Ariely gives three reasons why we do not always think rationally when it comes to our possessions:
- Ownership is such a big part of our society that we tend to focus on what we may lose rather than on what we may gain.
- The connection we feel to the things we own makes it difficult for us to dispose of them.
- We assume that people will see the transaction through our eyes.
Ariely also lists the "peculiarities" of ownership as he calls them. One of them is that the harder we work on something, the more we start feeling about them as our own. Take assembling a piece of furniture as an example. Another peculiarity is that sometimes, the sense of ownership comes before the actual ownership, e.g. online auctions. To avoid the endowment effect, Ariely suggests that we create a barrier between ourselves and the material things we are tempted by daily.
The Effect of ExpectationsEdit
In chapter 9, Ariely and other colleagues conducted a series of experiments to determine whether previous knowledge can change an actual sensory experience. One of the experiments was conducted in the Muddy Charles, one of the MIT's pubs. Students visiting the pub tasted two types of beer—Budweiser and the MIT Brew (which contains balsamic vinegar).
In the "blind test" the majority preferred the altered brew, but when they were told in advance that it was vinegar-laced, they chose the original Budweiser. Another group of students was made aware of the vinegar content immediately after tasting both kinds of drinks. However, they still reported that they preferred it, proving that knowledge after the experience does not affect our sensory perceptions.
Ariely also states that expectations shape stereotypes. Stereotypes provide us with knowledge before the actual experience and thus influence our perceptions.

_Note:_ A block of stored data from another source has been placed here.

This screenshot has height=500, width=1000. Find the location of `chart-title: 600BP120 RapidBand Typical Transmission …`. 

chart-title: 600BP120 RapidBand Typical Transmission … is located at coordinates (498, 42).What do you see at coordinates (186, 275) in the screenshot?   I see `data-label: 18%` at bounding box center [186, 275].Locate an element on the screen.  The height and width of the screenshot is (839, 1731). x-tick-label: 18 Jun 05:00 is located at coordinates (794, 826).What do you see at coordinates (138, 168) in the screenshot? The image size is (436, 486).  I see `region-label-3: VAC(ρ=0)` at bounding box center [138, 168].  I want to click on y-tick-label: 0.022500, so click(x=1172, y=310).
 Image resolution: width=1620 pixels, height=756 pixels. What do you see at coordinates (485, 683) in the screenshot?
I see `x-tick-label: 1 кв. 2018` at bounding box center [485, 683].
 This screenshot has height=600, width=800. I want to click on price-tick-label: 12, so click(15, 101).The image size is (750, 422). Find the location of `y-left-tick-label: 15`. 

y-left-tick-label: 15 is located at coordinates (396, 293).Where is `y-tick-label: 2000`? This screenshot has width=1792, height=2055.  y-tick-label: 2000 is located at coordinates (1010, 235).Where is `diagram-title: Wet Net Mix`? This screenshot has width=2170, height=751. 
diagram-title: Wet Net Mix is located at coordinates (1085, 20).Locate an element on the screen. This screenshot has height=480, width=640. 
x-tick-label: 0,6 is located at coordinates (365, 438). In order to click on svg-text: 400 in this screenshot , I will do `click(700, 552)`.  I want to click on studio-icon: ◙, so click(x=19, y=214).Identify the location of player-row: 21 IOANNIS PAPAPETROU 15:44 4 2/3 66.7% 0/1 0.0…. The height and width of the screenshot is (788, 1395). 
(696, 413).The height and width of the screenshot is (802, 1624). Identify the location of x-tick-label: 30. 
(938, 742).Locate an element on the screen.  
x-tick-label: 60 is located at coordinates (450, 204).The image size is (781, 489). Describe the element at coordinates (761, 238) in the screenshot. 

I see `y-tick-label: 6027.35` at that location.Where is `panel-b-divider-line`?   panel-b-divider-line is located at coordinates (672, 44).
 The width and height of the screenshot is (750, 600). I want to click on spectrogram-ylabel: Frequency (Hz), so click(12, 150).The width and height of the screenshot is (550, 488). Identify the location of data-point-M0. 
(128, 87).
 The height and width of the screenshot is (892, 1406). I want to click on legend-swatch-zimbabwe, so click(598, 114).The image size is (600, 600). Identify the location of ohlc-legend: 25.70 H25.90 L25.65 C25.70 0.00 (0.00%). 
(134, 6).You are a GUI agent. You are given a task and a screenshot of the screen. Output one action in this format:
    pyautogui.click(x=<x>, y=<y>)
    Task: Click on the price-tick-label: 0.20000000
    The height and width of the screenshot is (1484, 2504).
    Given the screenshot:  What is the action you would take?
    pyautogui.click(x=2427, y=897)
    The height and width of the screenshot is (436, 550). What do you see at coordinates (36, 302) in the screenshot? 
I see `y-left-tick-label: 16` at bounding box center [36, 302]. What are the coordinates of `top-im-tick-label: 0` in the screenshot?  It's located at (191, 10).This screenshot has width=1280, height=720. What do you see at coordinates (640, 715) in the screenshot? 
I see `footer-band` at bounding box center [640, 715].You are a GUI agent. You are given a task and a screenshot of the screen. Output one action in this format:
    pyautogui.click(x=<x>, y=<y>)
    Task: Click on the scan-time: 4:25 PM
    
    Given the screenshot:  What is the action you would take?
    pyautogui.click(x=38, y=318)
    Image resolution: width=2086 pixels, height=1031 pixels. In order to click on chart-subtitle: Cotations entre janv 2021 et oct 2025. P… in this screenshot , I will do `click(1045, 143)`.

The author describes an experiment in which an objective math exam was administered to two groups of Asian-American women. Before taking the test, the women from the first group were asked questions regarding gender-related issues, whereas the second group had to answer questions about race-related issues. The second group did better than the first one and met the expectation that Asians are good at math.
Ariely concludes, "Expectations can influence nearly every aspect in one's life." He presents an argument that expectations can override our senses, partially blinding us from the truth.
The Power of PriceEdit
In chapter 10, Ariely started out with a medical procedure called internal mammary artery ligation for chest pain. The interesting twist is when a cardiologist decided to test the efficacy of this procedure by performing a placebo procedure. The result showed that the placebo is equally effective, thereby disputing the effectiveness of the original surgery. This example is one of many that illustrate the power of placebo in medical science.
While the effect of placebo has been knowingly and unknowingly practiced for millennia, the interesting observation Ariely and his collaborators made was that prices of the prescribed medicine can be used as a placebo as well. This chapter ended with a complex and moral question as to whether or not the placebo effect in medicine should be studied more closely or even eliminated systematically.
In a New York Times review, David Berreby said "Predictably Irrational is a far more revolutionary book than its unthreatening manner lets on. It's a concise summary of why today's social science increasingly treats the markets-know-best model as a fairy tale."